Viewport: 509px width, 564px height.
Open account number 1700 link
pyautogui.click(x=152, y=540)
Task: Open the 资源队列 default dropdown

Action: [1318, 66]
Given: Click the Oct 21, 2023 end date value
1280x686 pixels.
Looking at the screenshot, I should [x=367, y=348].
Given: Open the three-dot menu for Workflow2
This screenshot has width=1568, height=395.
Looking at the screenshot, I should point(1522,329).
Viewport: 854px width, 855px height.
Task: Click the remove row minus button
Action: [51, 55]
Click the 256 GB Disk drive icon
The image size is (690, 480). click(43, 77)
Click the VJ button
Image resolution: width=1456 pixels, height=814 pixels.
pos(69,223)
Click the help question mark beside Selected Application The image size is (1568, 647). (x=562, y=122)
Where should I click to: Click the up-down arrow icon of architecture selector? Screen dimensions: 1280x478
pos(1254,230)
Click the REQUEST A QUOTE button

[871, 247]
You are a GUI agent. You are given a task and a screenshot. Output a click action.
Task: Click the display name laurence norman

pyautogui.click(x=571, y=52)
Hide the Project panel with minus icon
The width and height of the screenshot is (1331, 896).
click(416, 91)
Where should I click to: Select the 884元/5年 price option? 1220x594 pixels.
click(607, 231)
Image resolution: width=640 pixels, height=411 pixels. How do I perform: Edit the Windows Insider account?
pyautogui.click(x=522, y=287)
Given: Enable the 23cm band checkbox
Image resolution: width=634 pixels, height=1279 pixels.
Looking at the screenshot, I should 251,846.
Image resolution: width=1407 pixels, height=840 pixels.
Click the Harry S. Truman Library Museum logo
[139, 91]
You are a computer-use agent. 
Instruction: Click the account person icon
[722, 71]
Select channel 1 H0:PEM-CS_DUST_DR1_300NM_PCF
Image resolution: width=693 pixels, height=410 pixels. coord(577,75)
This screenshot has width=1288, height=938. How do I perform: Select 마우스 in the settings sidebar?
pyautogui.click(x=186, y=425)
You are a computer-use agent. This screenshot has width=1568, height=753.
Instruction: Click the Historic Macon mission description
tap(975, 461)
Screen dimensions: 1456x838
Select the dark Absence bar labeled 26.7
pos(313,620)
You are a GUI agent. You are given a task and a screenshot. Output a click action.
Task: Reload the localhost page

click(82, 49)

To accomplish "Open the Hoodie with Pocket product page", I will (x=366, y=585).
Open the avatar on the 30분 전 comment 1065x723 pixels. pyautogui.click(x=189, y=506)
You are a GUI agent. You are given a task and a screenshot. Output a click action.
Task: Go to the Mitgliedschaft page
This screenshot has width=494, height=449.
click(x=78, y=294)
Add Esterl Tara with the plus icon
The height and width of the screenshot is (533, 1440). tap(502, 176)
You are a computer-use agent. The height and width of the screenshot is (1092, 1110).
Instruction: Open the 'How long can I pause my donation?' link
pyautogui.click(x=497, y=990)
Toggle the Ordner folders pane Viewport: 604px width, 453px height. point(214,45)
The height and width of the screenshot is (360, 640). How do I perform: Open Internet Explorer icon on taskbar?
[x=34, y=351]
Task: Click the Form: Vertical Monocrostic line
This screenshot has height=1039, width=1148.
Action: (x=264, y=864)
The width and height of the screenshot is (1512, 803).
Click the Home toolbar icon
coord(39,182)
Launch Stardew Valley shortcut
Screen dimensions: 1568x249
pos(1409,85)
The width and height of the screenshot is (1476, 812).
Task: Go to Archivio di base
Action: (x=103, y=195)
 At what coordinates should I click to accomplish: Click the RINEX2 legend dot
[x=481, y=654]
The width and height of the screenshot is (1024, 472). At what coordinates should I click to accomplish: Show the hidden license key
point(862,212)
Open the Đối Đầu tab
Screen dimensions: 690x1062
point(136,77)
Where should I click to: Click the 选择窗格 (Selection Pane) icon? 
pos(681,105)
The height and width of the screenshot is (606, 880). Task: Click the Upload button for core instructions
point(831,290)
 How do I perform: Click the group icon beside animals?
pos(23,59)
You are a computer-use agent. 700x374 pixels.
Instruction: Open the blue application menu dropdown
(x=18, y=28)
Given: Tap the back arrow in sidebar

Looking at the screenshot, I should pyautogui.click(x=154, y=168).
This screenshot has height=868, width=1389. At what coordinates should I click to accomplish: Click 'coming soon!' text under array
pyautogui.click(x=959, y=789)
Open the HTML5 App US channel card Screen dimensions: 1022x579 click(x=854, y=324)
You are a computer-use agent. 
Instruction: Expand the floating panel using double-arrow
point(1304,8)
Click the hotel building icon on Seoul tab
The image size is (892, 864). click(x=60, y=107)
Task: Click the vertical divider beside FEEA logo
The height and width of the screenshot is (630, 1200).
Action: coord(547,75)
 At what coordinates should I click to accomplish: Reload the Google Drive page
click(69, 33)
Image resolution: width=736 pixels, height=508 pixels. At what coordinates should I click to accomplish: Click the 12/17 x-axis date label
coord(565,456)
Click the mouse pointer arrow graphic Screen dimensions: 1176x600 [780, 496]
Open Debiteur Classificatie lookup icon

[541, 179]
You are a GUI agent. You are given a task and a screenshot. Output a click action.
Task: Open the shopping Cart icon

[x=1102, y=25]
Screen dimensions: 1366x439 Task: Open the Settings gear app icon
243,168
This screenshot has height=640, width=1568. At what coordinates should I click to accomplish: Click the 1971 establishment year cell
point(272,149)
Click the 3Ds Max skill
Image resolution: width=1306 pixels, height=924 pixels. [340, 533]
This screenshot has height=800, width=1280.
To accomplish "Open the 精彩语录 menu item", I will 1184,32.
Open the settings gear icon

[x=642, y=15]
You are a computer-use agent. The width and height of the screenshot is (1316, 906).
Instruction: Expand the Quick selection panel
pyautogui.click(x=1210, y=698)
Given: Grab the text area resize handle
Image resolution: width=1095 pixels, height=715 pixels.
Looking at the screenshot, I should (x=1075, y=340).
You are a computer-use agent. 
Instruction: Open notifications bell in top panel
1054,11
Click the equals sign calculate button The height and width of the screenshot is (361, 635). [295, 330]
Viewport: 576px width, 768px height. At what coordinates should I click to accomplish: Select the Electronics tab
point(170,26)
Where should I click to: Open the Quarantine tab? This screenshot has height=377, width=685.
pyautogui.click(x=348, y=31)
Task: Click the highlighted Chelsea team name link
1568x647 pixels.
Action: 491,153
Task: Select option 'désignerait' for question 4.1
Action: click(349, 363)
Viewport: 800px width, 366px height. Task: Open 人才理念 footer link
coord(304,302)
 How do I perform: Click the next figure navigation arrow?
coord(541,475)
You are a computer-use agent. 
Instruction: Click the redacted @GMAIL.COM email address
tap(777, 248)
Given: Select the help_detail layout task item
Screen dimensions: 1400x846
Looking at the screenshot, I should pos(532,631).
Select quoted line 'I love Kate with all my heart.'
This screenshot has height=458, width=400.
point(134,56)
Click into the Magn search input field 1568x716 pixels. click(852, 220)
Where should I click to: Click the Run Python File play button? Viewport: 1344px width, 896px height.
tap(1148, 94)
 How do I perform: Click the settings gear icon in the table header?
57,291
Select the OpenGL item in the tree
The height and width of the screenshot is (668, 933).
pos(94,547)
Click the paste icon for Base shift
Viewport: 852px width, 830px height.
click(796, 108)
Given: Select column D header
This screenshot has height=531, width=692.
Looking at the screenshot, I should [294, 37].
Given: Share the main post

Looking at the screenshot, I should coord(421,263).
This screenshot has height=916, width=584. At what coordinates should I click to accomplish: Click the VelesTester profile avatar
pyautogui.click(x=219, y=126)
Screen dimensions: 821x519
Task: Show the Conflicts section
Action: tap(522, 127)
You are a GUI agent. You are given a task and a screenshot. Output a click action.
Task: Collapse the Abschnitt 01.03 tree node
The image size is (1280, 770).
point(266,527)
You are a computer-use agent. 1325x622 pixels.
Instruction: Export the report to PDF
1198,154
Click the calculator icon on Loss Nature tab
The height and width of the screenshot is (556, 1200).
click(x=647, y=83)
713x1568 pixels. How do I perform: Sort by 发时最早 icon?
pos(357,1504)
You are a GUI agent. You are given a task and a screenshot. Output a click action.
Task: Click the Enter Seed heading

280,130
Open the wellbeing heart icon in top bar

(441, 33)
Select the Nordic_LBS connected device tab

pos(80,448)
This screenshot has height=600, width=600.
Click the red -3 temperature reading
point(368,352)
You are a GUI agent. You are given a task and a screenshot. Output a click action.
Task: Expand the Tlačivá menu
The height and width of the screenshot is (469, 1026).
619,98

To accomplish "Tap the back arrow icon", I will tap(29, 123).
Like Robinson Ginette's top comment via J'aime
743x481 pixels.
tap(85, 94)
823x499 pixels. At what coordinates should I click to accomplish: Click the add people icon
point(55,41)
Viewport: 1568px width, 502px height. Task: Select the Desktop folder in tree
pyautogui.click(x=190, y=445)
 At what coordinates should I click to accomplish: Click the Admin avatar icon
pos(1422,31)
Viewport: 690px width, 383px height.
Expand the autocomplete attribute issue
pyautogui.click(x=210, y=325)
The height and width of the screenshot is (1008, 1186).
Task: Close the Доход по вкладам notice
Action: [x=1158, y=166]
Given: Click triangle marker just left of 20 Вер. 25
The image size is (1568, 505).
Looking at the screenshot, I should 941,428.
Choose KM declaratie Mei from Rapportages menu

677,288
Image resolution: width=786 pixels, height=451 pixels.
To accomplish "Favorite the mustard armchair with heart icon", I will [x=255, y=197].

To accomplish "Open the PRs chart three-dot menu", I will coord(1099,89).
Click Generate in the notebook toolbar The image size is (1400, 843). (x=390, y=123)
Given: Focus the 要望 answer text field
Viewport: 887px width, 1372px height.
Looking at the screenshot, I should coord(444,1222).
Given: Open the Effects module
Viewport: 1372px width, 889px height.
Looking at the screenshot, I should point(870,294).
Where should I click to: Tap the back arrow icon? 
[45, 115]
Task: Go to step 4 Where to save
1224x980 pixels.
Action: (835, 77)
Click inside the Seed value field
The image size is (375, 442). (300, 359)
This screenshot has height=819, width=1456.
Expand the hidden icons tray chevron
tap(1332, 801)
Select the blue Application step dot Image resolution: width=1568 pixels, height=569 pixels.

● Stated exercise: Lay out the stretch of records from the line containing "Click the help" through the line containing "click(607, 231)", both included, as a numbered list with blank lines omitted.

● Solution to the exercise:
1. Click the help question mark beside Selected Application The image size is (1568, 647). (x=562, y=122)
2. Where should I click to: Click the up-down arrow icon of architecture selector? Screen dimensions: 1280x478
3. pos(1254,230)
4. Click the REQUEST A QUOTE button
5. [871, 247]
6. You are a GUI agent. You are given a task and a screenshot. Output a click action.
7. Task: Click the display name laurence norman
8. pyautogui.click(x=571, y=52)
9. Hide the Project panel with minus icon
10. The width and height of the screenshot is (1331, 896).
11. click(416, 91)
12. Where should I click to: Select the 884元/5年 price option? 1220x594 pixels.
13. click(607, 231)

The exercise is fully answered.